A transparent, point-by-point review of the claims made in the March 2026 letter to the editor regarding Dynamic Movement Intervention.
The response from DMI’s co-founders to the Paleg et al. (2026) commentary offers an opportunity to clarify several important points about the current state of evidence for Dynamic Movement Intervention. While the letter raises valid questions about scientific discourse, it also highlights ongoing challenges in establishing a robust evidence base for this approach.
Five years after its introduction in 2021, DMI remains without published randomized controlled trials or other high-level evidence demonstrating its effectiveness beyond a single conference abstract. This places the intervention at Sackett Level 5 — the lowest tier in evidence-based medicine hierarchies.
A structured review of the main points raised in the March 2026 letter to the editor.
The letter asserts that DMI differs significantly from CME and Neurodevelopmental Treatment in both structure and scientific rationale. However, the founders’ own prior statements describe DMI as “an evolution of CME” that uses “similar exercises” with added “tweaks.” Both approaches were developed by the same individuals who practiced CME/MEDEK for over two decades before launching DMI in 2021.
The core handling techniques — distal support, gravity challenge, and provoking absent milestones — remain consistent with established CME methodology. This raises legitimate questions about whether the “distinct” positioning is primarily a branding distinction rather than a fundamentally new intervention framework.

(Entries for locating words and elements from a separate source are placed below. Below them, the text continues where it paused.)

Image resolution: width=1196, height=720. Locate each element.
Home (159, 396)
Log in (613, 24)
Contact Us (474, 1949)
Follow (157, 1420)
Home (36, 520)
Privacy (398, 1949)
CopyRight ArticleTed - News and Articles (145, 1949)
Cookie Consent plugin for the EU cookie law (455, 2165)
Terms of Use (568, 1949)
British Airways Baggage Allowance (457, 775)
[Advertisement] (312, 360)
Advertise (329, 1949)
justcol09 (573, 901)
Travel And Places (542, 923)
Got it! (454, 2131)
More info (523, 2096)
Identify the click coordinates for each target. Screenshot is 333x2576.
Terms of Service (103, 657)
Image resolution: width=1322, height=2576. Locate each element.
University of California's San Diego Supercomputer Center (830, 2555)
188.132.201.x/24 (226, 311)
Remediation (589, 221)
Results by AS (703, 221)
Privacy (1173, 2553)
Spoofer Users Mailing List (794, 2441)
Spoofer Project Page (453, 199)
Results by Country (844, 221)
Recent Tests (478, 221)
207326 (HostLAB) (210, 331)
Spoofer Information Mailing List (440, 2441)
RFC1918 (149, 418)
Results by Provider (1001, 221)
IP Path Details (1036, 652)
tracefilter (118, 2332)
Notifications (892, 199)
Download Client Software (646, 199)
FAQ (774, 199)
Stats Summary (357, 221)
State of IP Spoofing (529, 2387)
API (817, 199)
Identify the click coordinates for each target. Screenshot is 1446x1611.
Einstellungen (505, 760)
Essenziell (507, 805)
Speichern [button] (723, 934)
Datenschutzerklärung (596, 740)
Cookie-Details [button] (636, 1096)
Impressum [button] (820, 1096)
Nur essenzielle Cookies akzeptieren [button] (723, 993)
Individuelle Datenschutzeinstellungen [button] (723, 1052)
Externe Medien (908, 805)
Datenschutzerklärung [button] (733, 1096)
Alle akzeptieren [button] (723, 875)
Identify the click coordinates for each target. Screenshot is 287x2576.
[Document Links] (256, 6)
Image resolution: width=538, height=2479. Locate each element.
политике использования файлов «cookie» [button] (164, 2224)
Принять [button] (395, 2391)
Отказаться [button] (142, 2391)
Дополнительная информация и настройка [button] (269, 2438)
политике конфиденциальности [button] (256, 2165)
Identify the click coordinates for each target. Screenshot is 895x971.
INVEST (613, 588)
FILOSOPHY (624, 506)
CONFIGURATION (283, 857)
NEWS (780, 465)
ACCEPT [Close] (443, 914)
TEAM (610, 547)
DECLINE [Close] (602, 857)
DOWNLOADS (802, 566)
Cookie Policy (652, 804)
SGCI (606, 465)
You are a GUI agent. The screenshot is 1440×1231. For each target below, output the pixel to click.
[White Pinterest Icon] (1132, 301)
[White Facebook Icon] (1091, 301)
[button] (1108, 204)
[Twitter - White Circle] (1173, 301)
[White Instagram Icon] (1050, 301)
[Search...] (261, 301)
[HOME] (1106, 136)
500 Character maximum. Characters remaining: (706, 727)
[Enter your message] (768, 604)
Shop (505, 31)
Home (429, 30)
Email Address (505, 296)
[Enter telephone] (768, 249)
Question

The letter suggests that meaningful commentary requires completion of DMI courses, direct communication with founders, session observation, and review by trained practitioners. While domain knowledge is valuable, science has long operated on the principle that claims should be evaluable based on published data and logical reasoning — not restricted to those with proprietary training.
This perspective aligns with standard scientific practice where methods are assessed through transparent, replicable evidence rather than insider access.
A single 2022 conference abstract describing two children with spinal muscular atrophy type 1 who received DMI following gene replacement therapy. The reported gains are heavily confounded by the concurrent disease-modifying treatment. No randomized trials, no control groups, and no peer-reviewed publications have emerged in the intervening years.
"To date, there is no published research on DMI."
"We are only 2 years old and that is why there isn’t any research."
One registered trial (DMI vs Bobath) — results not yet published.
Insurance coverage currently exists because DMI is billed under general physical/occupational therapy codes, not because specific efficacy has been demonstrated for this branded approach. Families often pay substantial out-of-pocket costs for intensive programs.
The letter references Kleim & Jones on experience-dependent plasticity and positions DMI within the ICF framework and dynamic systems theory. However, excerpts from DMI training materials and session descriptions emphasize therapist-directed handling, tone modification, primitive reflex integration, and automatic motor pattern development — concepts more closely aligned with mid-20th-century hierarchical facilitation models than contemporary task-specific, child-initiated, high-repetition functional training.
Current best-practice recommendations (including those from the authors cited in the letter) emphasize active, meaningful, child-led practice with high repetition in functional contexts. The degree to which DMI aligns with these principles remains an open question for further investigation.
No published safety data specific to DMI currently exists. Children with cerebral palsy and associated osteopenia are known to be at elevated fracture risk; any intensive handling approach warrants careful monitoring. Ethical practice requires transparent discussion of both potential benefits and risks with families.
$800 per 16-hour certification course. Over 3,300 therapists trained globally. The letter expresses concern about potential impacts on funding and grants. Independent, preregistered research with appropriate controls remains the gold standard for establishing credibility with payers, families, and the broader clinical community.
"DMI, introduced in 2021, has no published empirical evidence beyond a single conference abstract. Thus, both interventions remain at Sackett Level 5 — no evidence."
The Paleg et al. commentary represents a rigorous, literature-based analysis by internationally recognized experts in pediatric neurorehabilitation. The response from DMI leadership presents an alternative viewpoint that merits consideration alongside the published evidence.
A note on the individuals shaping this important conversation.
A Note on Scientific Discourse
The same letter that emphasizes the importance of specialized expertise simultaneously positions an individual with limited independent research credentials as a primary voice. This contrast underscores the value of transparent, evidence-based dialogue where claims can be evaluated on their merits by the broader scientific community.
Informed decision-making requires access to the full picture — including what is known and what remains unknown.
The current evidence landscape — or rather, the significant gaps within it — calls for continued rigorous investigation and open scientific dialogue.